PROBLEM TO WORK ON
Recreate the entire listing that appears below, exactly.

DATA IN THIS EXERCISE
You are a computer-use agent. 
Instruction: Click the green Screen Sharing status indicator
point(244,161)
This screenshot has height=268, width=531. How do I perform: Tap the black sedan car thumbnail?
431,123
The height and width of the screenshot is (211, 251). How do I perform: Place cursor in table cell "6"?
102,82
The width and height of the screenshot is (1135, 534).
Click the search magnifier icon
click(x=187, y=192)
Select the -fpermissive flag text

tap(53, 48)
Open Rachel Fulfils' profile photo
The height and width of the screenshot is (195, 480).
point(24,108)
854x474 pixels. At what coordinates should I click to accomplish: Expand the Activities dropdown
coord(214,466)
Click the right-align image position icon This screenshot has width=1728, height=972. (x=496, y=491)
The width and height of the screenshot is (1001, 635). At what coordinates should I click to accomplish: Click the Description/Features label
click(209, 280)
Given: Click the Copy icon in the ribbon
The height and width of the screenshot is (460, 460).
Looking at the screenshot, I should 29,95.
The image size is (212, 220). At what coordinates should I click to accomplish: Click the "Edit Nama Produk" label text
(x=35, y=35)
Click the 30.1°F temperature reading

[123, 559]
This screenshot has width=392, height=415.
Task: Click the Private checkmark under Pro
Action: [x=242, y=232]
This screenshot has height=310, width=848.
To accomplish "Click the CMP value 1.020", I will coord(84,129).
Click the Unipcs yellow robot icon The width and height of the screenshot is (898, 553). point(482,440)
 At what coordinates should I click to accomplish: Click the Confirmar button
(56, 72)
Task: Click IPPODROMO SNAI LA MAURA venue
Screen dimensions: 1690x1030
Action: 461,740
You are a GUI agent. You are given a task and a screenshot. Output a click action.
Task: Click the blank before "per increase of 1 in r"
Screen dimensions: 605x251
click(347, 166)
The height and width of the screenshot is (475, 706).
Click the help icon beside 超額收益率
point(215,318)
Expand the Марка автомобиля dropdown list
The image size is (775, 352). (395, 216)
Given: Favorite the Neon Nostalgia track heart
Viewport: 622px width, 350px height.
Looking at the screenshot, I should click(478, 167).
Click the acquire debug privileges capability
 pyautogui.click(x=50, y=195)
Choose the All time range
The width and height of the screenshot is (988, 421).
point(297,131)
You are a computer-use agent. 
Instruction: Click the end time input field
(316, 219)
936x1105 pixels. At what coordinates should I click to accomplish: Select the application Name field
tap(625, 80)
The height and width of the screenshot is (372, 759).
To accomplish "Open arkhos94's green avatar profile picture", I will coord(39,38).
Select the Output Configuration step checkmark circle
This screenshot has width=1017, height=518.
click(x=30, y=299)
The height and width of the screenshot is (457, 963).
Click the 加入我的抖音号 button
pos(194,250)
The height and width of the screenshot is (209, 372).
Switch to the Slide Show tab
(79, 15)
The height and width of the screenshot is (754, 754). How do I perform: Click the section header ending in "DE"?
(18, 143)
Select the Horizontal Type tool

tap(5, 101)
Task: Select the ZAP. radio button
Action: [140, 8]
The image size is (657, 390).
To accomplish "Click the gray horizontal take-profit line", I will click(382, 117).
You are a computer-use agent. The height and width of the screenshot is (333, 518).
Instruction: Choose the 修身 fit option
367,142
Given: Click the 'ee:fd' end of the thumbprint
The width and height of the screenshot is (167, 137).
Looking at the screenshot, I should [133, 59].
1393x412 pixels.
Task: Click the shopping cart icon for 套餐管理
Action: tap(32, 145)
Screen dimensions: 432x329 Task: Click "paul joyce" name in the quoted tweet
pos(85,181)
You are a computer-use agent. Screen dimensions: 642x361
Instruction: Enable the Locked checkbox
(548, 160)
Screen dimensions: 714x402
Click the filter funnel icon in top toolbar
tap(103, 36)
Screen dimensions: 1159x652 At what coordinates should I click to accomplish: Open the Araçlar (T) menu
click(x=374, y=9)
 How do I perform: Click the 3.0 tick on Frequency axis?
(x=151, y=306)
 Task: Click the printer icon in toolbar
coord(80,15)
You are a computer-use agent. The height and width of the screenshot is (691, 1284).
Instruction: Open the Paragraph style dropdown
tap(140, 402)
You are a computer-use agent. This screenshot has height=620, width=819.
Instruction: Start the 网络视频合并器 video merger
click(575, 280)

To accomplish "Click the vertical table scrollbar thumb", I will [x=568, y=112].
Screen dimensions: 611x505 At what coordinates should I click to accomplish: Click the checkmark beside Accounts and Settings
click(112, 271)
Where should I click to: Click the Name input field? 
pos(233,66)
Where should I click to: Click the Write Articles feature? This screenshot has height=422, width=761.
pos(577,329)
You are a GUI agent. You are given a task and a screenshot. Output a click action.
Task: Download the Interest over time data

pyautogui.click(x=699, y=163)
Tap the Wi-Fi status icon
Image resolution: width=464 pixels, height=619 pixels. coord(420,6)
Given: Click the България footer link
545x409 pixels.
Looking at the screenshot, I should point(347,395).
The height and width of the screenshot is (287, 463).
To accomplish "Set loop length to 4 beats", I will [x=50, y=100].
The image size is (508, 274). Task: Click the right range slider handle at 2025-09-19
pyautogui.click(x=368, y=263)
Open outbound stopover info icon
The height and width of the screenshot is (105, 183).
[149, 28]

RESPONSE TO THE TASK
You are a computer-use agent. 
Instruction: Click the green Screen Sharing status indicator
point(244,161)
This screenshot has height=268, width=531. How do I perform: Tap the black sedan car thumbnail?
431,123
The height and width of the screenshot is (211, 251). How do I perform: Place cursor in table cell "6"?
102,82
The width and height of the screenshot is (1135, 534).
Click the search magnifier icon
click(x=187, y=192)
Select the -fpermissive flag text

tap(53, 48)
Open Rachel Fulfils' profile photo
The height and width of the screenshot is (195, 480).
point(24,108)
854x474 pixels. At what coordinates should I click to accomplish: Expand the Activities dropdown
coord(214,466)
Click the right-align image position icon This screenshot has width=1728, height=972. (x=496, y=491)
The width and height of the screenshot is (1001, 635). At what coordinates should I click to accomplish: Click the Description/Features label
click(209, 280)
Given: Click the Copy icon in the ribbon
The height and width of the screenshot is (460, 460).
Looking at the screenshot, I should 29,95.
The image size is (212, 220). At what coordinates should I click to accomplish: Click the "Edit Nama Produk" label text
(x=35, y=35)
Click the 30.1°F temperature reading

[123, 559]
This screenshot has width=392, height=415.
Task: Click the Private checkmark under Pro
Action: [x=242, y=232]
This screenshot has height=310, width=848.
To accomplish "Click the CMP value 1.020", I will coord(84,129).
Click the Unipcs yellow robot icon The width and height of the screenshot is (898, 553). point(482,440)
 At what coordinates should I click to accomplish: Click the Confirmar button
(56, 72)
Task: Click IPPODROMO SNAI LA MAURA venue
Screen dimensions: 1690x1030
Action: 461,740
You are a GUI agent. You are given a task and a screenshot. Output a click action.
Task: Click the blank before "per increase of 1 in r"
Screen dimensions: 605x251
click(347, 166)
The height and width of the screenshot is (475, 706).
Click the help icon beside 超額收益率
point(215,318)
Expand the Марка автомобиля dropdown list
The image size is (775, 352). (395, 216)
Given: Favorite the Neon Nostalgia track heart
Viewport: 622px width, 350px height.
Looking at the screenshot, I should click(478, 167).
Click the acquire debug privileges capability
 pyautogui.click(x=50, y=195)
Choose the All time range
The width and height of the screenshot is (988, 421).
point(297,131)
You are a computer-use agent. 
Instruction: Click the end time input field
(316, 219)
936x1105 pixels. At what coordinates should I click to accomplish: Select the application Name field
tap(625, 80)
The height and width of the screenshot is (372, 759).
To accomplish "Open arkhos94's green avatar profile picture", I will coord(39,38).
Select the Output Configuration step checkmark circle
This screenshot has width=1017, height=518.
click(x=30, y=299)
The height and width of the screenshot is (457, 963).
Click the 加入我的抖音号 button
pos(194,250)
The height and width of the screenshot is (209, 372).
Switch to the Slide Show tab
(79, 15)
The height and width of the screenshot is (754, 754). How do I perform: Click the section header ending in "DE"?
(18, 143)
Select the Horizontal Type tool

tap(5, 101)
Task: Select the ZAP. radio button
Action: [140, 8]
The image size is (657, 390).
To accomplish "Click the gray horizontal take-profit line", I will click(382, 117).
You are a computer-use agent. The height and width of the screenshot is (333, 518).
Instruction: Choose the 修身 fit option
367,142
Given: Click the 'ee:fd' end of the thumbprint
The width and height of the screenshot is (167, 137).
Looking at the screenshot, I should [133, 59].
1393x412 pixels.
Task: Click the shopping cart icon for 套餐管理
Action: tap(32, 145)
Screen dimensions: 432x329 Task: Click "paul joyce" name in the quoted tweet
pos(85,181)
You are a computer-use agent. Screen dimensions: 642x361
Instruction: Enable the Locked checkbox
(548, 160)
Screen dimensions: 714x402
Click the filter funnel icon in top toolbar
tap(103, 36)
Screen dimensions: 1159x652 At what coordinates should I click to accomplish: Open the Araçlar (T) menu
click(x=374, y=9)
 How do I perform: Click the 3.0 tick on Frequency axis?
(x=151, y=306)
 Task: Click the printer icon in toolbar
coord(80,15)
You are a computer-use agent. The height and width of the screenshot is (691, 1284).
Instruction: Open the Paragraph style dropdown
tap(140, 402)
You are a computer-use agent. This screenshot has height=620, width=819.
Instruction: Start the 网络视频合并器 video merger
click(575, 280)

To accomplish "Click the vertical table scrollbar thumb", I will [x=568, y=112].
Screen dimensions: 611x505 At what coordinates should I click to accomplish: Click the checkmark beside Accounts and Settings
click(112, 271)
Where should I click to: Click the Name input field? 
pos(233,66)
Where should I click to: Click the Write Articles feature? This screenshot has height=422, width=761.
pos(577,329)
You are a GUI agent. You are given a task and a screenshot. Output a click action.
Task: Download the Interest over time data

pyautogui.click(x=699, y=163)
Tap the Wi-Fi status icon
Image resolution: width=464 pixels, height=619 pixels. coord(420,6)
Given: Click the България footer link
545x409 pixels.
Looking at the screenshot, I should point(347,395).
The height and width of the screenshot is (287, 463).
To accomplish "Set loop length to 4 beats", I will [x=50, y=100].
The image size is (508, 274). Task: Click the right range slider handle at 2025-09-19
pyautogui.click(x=368, y=263)
Open outbound stopover info icon
The height and width of the screenshot is (105, 183).
[149, 28]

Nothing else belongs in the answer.